1. Why data dimensionality reduction?
In the actual machine learning programs, feature selection / dimension reduction is necessary because of the following issues exist in the data:
- Multicollinearity data: there is mutual association between the characteristic attributes. Multicollinearity space solution will lead to instability, leading to the generalization ability of the model is weak;
- Cushman & Wakefield space sparse sample, leading to model more difficult to find data characteristics;
- Too many variables to find the law would prevent the model;
- Only consider a single variable for the target property may ignore the potential impact of the relationship between variables.

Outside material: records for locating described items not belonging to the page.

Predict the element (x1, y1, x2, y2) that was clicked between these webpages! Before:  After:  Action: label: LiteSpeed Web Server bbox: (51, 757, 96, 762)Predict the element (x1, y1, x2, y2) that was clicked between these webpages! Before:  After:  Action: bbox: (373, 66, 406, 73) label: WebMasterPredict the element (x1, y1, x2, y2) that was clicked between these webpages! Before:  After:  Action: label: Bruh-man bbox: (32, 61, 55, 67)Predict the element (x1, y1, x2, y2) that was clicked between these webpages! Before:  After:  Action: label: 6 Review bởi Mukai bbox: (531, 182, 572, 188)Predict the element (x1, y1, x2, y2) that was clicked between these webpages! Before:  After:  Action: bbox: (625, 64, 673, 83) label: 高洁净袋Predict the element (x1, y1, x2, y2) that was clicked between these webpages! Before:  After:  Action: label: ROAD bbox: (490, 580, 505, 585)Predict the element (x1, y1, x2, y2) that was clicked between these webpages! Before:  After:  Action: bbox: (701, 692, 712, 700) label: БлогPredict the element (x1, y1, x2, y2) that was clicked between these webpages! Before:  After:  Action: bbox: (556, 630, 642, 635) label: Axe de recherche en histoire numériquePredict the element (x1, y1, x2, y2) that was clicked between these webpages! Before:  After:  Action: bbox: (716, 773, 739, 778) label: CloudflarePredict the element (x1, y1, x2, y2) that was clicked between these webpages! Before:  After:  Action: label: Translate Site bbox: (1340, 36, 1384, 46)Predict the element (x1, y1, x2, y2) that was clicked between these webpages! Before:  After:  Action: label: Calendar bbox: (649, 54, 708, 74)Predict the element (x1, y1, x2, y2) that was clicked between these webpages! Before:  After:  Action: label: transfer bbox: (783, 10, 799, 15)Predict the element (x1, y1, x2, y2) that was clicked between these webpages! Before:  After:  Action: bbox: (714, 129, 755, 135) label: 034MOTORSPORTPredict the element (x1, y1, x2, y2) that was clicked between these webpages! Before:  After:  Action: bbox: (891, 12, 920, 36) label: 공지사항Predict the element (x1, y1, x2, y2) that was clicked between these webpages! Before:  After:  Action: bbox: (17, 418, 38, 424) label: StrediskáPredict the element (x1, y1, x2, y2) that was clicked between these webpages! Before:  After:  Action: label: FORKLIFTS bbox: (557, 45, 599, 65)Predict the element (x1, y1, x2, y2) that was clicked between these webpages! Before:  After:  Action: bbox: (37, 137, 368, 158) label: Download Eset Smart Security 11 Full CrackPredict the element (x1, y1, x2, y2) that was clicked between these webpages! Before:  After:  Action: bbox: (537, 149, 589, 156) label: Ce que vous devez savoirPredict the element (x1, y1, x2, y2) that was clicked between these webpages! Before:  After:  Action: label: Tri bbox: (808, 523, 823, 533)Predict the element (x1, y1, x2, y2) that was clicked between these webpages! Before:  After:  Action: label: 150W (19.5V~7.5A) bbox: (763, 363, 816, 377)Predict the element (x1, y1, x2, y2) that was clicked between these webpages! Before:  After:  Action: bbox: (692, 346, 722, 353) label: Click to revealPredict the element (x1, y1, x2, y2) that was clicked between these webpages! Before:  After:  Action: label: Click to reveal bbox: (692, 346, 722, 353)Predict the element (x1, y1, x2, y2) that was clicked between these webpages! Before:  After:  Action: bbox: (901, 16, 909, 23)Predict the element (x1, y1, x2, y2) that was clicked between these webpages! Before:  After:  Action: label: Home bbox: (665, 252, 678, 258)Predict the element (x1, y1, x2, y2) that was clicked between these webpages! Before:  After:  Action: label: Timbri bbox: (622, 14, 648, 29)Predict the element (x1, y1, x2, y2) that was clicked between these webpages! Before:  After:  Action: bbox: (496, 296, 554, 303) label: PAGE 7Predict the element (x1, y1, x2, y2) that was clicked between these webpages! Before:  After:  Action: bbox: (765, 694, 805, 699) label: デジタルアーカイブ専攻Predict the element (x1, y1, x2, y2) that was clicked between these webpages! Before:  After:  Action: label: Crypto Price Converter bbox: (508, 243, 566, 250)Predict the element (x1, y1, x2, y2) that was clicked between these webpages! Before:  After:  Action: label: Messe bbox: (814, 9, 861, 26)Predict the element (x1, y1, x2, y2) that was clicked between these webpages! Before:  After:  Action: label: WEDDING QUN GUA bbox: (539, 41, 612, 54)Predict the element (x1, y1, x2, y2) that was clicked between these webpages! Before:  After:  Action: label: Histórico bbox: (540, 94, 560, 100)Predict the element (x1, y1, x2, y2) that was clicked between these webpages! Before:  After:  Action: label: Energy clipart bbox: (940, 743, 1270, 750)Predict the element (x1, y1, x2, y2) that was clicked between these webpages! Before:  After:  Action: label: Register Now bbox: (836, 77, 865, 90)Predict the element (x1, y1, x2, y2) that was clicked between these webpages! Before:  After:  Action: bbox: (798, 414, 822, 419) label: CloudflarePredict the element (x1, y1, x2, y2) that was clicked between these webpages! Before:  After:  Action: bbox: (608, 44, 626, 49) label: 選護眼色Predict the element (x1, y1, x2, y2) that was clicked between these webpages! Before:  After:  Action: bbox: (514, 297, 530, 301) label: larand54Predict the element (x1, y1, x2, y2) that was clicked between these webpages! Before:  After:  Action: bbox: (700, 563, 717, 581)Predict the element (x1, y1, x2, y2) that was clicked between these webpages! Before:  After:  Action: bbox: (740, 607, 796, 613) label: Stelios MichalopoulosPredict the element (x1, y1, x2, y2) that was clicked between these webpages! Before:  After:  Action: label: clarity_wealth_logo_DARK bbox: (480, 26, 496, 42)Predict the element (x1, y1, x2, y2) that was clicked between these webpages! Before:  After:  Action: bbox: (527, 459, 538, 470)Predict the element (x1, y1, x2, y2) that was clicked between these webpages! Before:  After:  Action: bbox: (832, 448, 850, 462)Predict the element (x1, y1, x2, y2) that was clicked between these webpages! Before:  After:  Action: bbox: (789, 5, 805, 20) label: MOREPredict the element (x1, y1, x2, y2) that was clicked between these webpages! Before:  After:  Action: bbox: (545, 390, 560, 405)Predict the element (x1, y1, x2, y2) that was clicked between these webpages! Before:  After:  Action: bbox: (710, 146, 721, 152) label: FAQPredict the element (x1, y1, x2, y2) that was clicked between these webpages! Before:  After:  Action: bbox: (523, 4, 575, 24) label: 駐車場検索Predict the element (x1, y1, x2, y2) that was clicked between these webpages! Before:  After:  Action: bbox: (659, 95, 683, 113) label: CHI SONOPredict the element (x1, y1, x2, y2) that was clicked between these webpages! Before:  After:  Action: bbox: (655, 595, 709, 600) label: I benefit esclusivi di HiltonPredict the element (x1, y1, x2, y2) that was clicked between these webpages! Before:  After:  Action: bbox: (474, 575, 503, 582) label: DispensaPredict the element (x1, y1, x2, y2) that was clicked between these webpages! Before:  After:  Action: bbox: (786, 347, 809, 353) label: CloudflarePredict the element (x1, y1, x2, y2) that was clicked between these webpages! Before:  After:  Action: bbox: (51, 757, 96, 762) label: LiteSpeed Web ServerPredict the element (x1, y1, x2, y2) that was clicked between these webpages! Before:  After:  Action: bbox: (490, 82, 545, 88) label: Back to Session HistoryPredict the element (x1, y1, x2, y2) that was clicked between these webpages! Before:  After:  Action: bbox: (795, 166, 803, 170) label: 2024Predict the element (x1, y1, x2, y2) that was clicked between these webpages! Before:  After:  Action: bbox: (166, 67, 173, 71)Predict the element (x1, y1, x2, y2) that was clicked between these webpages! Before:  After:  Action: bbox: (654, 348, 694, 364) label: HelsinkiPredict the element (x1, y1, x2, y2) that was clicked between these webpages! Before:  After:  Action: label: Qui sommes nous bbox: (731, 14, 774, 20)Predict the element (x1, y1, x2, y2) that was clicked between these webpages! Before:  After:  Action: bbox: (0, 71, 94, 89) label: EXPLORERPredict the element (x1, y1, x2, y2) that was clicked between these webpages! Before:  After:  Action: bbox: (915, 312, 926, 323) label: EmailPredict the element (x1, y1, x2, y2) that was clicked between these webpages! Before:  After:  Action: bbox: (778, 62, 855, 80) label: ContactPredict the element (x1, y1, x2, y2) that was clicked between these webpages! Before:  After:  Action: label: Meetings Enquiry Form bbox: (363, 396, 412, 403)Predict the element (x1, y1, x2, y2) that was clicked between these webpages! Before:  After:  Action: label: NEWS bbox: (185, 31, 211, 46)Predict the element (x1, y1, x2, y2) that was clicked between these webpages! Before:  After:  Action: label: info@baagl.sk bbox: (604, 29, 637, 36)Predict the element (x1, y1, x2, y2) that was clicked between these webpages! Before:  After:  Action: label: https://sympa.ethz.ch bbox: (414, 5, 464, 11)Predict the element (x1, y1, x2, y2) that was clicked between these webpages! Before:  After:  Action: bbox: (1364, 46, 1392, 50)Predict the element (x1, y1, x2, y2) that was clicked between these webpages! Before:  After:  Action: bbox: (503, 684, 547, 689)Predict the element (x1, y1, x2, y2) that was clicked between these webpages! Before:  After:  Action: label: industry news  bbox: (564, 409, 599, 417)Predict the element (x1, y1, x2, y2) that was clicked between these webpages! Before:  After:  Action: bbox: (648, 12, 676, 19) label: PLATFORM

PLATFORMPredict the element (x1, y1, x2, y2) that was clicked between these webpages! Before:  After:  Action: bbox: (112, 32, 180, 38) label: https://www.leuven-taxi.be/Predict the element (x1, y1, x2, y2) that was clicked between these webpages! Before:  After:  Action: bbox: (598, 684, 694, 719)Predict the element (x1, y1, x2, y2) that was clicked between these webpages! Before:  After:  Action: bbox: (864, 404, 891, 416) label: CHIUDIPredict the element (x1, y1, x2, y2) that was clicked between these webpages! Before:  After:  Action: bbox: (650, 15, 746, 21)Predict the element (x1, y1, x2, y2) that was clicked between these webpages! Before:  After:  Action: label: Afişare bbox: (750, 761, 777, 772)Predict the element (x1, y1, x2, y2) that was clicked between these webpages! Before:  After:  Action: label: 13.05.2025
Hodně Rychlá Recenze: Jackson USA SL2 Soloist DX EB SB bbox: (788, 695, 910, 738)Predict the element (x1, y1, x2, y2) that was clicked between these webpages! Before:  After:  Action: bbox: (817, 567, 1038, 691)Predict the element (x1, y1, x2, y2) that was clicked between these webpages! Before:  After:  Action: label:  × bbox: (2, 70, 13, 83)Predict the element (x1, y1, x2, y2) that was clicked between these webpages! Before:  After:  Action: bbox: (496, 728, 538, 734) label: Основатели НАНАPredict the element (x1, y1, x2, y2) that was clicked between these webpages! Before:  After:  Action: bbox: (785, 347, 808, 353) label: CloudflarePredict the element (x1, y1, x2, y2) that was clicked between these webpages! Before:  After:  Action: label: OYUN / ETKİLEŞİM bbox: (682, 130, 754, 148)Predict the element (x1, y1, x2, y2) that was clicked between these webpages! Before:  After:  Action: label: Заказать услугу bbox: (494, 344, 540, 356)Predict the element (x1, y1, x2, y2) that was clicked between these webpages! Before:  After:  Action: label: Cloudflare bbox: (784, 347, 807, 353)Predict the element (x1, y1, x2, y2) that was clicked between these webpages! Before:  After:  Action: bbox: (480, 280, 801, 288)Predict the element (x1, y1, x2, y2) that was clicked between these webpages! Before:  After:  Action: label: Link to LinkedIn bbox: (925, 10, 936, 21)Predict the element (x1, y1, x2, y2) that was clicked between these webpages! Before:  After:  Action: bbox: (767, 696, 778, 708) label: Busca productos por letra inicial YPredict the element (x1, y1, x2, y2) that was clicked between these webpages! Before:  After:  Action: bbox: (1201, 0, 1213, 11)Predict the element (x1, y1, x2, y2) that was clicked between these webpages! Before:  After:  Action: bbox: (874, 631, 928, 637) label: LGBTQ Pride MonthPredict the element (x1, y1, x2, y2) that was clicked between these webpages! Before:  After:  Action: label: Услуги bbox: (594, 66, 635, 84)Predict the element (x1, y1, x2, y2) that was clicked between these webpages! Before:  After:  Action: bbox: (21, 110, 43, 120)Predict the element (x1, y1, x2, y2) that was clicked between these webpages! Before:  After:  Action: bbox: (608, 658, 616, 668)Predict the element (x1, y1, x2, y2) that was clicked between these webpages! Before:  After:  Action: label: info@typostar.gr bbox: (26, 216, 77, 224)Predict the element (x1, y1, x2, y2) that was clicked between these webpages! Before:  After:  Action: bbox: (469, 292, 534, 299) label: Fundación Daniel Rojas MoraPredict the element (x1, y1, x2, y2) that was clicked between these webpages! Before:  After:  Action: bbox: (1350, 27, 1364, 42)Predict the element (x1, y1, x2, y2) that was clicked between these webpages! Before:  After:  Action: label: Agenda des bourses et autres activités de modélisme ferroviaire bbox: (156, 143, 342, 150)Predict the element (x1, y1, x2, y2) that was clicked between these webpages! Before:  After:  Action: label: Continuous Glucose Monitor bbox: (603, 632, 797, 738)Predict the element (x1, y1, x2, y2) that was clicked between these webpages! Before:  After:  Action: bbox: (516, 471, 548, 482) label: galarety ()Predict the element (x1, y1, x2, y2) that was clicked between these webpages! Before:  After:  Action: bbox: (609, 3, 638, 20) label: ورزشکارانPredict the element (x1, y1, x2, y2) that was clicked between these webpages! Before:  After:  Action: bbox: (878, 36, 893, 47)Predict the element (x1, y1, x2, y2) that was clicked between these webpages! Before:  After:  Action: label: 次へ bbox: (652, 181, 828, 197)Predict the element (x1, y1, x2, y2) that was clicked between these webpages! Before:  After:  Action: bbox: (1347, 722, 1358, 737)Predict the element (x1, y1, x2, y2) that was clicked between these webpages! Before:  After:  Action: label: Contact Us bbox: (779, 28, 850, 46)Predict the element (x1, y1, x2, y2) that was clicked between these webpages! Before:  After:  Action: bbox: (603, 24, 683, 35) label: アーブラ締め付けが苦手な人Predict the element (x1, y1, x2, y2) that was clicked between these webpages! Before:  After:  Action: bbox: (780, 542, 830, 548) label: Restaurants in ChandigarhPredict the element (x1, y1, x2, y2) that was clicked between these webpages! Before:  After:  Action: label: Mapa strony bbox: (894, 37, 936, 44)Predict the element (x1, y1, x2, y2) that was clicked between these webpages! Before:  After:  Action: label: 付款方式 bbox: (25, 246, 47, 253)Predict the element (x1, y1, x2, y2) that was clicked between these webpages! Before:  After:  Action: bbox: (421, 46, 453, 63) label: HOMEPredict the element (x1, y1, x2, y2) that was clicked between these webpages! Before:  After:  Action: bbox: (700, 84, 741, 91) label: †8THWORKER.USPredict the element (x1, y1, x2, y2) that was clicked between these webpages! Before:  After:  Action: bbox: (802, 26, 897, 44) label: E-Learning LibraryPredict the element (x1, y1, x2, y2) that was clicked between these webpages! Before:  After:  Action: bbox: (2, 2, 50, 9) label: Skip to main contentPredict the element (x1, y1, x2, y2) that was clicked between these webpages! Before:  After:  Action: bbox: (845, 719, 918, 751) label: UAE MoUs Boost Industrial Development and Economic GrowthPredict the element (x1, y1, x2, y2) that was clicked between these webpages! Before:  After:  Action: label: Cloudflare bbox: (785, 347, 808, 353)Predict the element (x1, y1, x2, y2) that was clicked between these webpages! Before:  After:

Characterized by selecting object / dimensionality reduction is:
- Reducing the number of characteristic properties
- Wherein property is secured between the independent
Of course, sometimes there are also a feature matrix is too large, resulting in computationally intensive, long training time problem
The benefits of reduced dimension:
- And to reduce the data storage space required dimensions
- Training model saves computing time
- Remove redundant variables, improve the accuracy of the algorithm
- In favor of data visualization
2.SelectFromModel
Here give an example of iris, iris has four characteristics, but not every feature is important, so sift through, to see which features more most
1 # 导包 2 # 特征选择需要的包 3 from sklearn.feature_selection import SelectFromModel 4 # 一些模型 5 from sklearn.linear_model import LogisticRegression 6 from sklearn.tree import DecisionTreeClassifier 7 from sklearn.neighbors import KNeighborsClassifier 8 9 from sklearn import datasets 10 11 import numpy as np 12 13 import warnings 14 warnings.filterwarnings('ignore')
. 1 X-, Y = datasets.load_iris (True) 2 . 3 estimator = LogisticRegression () . 4 # max_features retains several characteristics of the threshold estimator threshold model . 5 SFM = SelectFromModel (= estimator estimator, threshold = -np.inf, max_features = 2 ) . 6 = an X2 sfm.fit_transform (X-, Y) . 7 an X2 [: 10]
Filter out the results:
Original Results: X [: 10]
As can be seen, the third and fourth characteristic feature of the song is singled out, showing them the importance high
1 # coefficient weights corresponding to 2 np.abs (sfm.estimator_.coef _). Mean (Axis = 0)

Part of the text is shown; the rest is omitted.